A criminal found guilty of committing a capital crime was stoned to death in Isra’el. But if the elders wanted to make the judgment even more grim, they would order the body hanged (or impaled) from a tree (pole) until sundown. It was customary in Semitic societies to expose corpses of men condemned to death by attaching them to a pole or even impaling them. There are several examples of this in the TaNaKh (Numbers 25:4; Joshua 8:29, 10:26-27; Second Samuel 4:12, 21:5-9; Esther 7:9). If someone has committed a capital crime and is put to death, then hung on a tree (21:22). What an object lesson that would be! Besides the shame and degradation of this manner of death, the one so executed would be unable to fall to their knees as a final act of repentance before God, thereby implying that they were under the irrevocable curse of Ha’Shem.

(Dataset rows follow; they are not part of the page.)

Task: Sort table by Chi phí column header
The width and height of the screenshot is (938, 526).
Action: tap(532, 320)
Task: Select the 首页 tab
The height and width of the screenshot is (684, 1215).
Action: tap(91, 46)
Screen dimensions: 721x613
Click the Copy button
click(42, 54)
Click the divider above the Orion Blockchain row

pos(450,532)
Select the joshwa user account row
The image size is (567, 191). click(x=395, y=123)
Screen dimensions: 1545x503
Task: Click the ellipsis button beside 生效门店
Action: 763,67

The corpse of the executed criminal’s body was not to remain all night on the tree. This was to be observed at all costs. The Hebrew syntax is very emphatic on this point. The reason was that a person who had been hung on a tree had been cursed by God. He needed to be buried before sundown so that the body would not decay any further and defile the Land, which ADONAI had given to the Israelites to inherit (21:23). The presence of the corpse hanging up to public gaze, with crime, as it were, clinging to it, and God’s curse resting upon it, might result in untold disasters for Isra’el if it left a dead body hanging for an extended period of time. Therefore, as soon as the necessary amount of publicity had been achieved, and other likely offenders had been warned (see the commentary on the Life of David, to see link click BwSha’ul Takes His Own Life: The Desecration of the Bodies), the corpse was buried before sunset. This rather gruesome symbolic act reminded the people that God cursed people that committed capital crimes.

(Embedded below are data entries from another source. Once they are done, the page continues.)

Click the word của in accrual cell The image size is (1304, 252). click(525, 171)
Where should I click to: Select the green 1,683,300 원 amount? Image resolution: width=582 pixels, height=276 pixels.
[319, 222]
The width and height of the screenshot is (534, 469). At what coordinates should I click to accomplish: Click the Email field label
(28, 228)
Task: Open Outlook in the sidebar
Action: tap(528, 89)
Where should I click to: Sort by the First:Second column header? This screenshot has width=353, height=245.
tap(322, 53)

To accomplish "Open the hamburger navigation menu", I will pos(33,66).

In his day, Paul drew upon this brief section of scripture to make an analogy. Just as the corpse of a condemned criminal carried the curse of God, so Yeshua, hanging on a tree as a condemned and executed criminal was publicly exhibited as one who bore the judgment of God. Messiah bore the same shame as every executed criminal and was publicly exhibited as one who was cursed of God.468 He was Talui, or ha’Talui, which literally means the Hanged One, or contextually, the Crucified One (see the commentary on Galatians BkCursed is Everyone Who Hangs on a Tree). To free us from the curse of God, Yeshua, Himself, had to be cursed of God. As Paul tells us: He (God the Father) made the One who knew no sin (God the Son) to become a sin offering on [our] behalf, so that in Him (God the Son) we might become the righteousness of God (the Trinity) (Second Corinthians 5:21).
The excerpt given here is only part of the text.